Only create the EmulateUserStartedSpeakingFrame if we have received a transcription.

2025-07-14 17:38:03 -03:00
parent 8fd5576879
commit 727af2e6fb
2 changed files with 10 additions and 1 deletions
--- a/CHANGELOG.md
+++ b/CHANGELOG.md
@@ -12,6 +12,11 @@ and this project adheres to [Semantic Versioning](https://semver.org/spec/v2.0.0
 - For `LmntTTSService`, changed the default `model` to `blizzard`, LMNT's
  recommended model.

+### Fixed
+
+- Fixed an issue where, in some edge cases, the `EmulateUserStartedSpeakingFrame`
+  could be created even if we didn't have a transcription.
+
 ## [0.0.76] - 2025-07-11

 ### Added
--- a/src/pipecat/processors/aggregators/llm_response.py
+++ b/src/pipecat/processors/aggregators/llm_response.py
@@ -693,7 +693,11 @@ class LLMUserContextAggregator(LLMContextResponseAggregator):
        # to emulate VAD (i.e. user start/stopped speaking), but we do it only
        # if the bot is not speaking.
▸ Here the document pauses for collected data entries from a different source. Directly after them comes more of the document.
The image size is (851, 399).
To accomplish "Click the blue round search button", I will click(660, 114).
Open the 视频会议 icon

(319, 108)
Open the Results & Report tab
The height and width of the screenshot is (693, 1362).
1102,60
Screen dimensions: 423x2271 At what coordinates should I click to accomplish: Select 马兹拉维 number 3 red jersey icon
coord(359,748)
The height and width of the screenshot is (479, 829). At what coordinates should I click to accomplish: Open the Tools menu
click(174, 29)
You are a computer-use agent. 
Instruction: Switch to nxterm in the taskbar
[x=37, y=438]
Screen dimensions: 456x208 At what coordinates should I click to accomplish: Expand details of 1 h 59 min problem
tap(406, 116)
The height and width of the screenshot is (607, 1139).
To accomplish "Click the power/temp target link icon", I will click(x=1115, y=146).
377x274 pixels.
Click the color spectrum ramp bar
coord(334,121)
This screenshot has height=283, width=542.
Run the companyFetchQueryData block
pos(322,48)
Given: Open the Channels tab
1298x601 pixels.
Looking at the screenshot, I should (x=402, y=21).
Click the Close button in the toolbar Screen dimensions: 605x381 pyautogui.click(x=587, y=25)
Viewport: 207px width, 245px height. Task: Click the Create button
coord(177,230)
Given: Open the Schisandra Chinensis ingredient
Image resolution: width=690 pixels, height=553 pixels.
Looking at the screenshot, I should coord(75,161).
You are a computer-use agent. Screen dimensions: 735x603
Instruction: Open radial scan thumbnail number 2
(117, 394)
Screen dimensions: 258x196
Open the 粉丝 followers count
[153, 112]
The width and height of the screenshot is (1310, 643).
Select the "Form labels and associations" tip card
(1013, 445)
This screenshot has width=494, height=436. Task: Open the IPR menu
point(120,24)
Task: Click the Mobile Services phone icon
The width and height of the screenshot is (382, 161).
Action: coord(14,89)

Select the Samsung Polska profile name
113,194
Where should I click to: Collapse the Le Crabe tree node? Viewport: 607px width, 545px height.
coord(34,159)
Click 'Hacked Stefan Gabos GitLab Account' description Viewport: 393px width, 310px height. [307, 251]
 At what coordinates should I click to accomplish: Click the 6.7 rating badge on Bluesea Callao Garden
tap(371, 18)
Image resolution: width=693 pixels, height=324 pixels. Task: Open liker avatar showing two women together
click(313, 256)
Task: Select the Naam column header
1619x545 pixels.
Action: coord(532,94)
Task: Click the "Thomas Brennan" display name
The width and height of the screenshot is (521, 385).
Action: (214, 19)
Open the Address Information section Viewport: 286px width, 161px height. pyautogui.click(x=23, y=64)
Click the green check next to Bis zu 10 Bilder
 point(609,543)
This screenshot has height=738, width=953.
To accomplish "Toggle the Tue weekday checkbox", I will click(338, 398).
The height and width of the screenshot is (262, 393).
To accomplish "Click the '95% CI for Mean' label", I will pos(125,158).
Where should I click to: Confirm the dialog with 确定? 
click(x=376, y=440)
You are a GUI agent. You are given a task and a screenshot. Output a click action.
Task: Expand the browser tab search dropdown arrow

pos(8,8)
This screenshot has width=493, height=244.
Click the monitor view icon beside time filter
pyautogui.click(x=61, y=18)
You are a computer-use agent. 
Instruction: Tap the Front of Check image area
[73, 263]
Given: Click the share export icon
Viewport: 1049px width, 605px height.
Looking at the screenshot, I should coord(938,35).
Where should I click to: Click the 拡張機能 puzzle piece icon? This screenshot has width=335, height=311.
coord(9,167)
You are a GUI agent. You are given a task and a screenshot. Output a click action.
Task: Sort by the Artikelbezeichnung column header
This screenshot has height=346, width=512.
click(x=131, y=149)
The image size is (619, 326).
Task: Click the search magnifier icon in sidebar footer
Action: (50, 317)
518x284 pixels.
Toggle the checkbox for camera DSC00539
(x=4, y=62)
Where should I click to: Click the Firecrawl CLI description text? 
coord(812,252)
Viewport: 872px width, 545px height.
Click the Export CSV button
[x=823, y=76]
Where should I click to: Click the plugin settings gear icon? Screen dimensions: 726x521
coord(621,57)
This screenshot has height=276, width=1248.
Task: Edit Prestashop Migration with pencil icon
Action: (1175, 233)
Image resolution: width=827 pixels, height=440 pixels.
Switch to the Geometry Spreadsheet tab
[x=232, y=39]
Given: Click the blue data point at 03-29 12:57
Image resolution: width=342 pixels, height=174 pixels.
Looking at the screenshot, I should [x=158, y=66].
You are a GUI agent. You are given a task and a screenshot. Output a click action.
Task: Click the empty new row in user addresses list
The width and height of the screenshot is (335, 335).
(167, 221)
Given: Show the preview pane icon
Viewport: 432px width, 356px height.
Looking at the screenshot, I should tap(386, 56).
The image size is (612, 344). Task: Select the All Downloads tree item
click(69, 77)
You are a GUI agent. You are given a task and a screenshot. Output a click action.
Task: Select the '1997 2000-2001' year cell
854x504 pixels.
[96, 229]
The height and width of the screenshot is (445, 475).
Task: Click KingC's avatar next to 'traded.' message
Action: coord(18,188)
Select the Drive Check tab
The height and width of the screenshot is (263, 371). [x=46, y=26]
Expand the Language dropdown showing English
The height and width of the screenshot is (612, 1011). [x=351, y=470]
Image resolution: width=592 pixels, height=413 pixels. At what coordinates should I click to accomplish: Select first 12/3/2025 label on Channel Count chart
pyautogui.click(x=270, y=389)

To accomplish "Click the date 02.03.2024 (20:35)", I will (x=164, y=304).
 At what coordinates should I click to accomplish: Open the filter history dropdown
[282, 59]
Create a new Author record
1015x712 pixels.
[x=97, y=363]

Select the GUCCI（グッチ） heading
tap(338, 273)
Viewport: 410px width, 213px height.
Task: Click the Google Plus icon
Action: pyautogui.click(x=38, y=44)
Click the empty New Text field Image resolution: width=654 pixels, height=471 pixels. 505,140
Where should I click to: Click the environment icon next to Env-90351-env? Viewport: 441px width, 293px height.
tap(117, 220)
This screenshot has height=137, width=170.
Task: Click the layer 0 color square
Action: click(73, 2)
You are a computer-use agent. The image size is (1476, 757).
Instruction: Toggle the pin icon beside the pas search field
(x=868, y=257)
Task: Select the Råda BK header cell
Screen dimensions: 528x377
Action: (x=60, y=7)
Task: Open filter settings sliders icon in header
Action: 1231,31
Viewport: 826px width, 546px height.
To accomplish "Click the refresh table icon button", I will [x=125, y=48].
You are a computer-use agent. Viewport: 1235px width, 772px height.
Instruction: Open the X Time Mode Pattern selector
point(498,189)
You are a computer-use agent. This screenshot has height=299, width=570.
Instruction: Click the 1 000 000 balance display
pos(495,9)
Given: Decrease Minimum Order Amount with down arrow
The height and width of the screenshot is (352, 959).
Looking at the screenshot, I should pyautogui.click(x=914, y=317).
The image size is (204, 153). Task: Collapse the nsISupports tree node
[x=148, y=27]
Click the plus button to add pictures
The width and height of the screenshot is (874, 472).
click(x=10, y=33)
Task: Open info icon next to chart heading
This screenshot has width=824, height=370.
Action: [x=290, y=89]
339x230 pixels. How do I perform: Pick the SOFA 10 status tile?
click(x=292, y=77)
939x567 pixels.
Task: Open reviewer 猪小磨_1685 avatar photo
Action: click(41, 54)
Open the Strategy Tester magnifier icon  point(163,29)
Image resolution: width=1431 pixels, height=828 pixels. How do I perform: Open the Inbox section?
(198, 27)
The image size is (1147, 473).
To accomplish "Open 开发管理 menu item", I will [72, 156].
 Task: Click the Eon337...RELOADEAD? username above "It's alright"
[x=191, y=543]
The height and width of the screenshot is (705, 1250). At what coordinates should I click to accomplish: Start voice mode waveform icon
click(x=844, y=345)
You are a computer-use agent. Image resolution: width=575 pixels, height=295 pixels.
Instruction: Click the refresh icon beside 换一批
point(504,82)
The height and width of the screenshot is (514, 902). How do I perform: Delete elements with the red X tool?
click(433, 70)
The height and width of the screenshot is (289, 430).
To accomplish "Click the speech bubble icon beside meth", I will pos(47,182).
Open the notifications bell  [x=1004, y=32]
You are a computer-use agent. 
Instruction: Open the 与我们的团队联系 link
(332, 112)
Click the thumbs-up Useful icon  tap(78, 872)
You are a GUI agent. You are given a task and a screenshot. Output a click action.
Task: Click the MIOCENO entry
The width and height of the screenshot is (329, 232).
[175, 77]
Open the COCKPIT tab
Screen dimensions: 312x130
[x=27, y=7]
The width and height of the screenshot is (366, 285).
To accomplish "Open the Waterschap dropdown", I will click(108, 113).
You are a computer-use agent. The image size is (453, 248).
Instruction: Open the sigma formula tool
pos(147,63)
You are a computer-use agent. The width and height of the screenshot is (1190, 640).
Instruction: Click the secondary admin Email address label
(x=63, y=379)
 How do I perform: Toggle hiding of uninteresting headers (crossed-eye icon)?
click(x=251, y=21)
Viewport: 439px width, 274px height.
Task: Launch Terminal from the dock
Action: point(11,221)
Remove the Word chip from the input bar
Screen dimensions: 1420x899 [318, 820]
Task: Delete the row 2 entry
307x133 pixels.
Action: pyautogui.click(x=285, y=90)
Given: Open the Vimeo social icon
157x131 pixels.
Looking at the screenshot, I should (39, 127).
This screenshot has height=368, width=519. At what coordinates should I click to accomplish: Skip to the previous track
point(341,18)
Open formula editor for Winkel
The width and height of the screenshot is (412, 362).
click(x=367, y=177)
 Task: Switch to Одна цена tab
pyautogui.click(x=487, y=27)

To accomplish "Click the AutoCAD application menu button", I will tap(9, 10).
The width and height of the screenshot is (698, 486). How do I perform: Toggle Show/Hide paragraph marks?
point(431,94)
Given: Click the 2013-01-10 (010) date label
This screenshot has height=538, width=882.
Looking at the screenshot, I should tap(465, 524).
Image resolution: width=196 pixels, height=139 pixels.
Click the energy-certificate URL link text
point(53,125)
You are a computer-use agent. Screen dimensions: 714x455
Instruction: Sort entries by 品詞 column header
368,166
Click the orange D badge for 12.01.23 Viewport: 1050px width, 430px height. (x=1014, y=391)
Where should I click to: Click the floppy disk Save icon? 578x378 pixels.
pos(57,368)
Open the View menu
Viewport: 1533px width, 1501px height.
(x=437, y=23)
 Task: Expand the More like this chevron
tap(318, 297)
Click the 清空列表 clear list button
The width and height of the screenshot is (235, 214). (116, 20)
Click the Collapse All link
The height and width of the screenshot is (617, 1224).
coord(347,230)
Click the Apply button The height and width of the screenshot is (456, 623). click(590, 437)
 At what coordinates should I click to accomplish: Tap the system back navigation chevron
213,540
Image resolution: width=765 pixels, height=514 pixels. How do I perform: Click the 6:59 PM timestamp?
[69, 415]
If the bot is speaking and we really have
        # a short utterance we don't really want to interrupt the bot.
-        if not self._user_speaking and not self._waiting_for_aggregation:
+        if (
+            not self._user_speaking
+            and not self._waiting_for_aggregation
+            and len(self._aggregation) > 0
+        ):
            if self._bot_speaking:
                # If we reached this case and the bot is speaking, let's ignore
                # what the user said.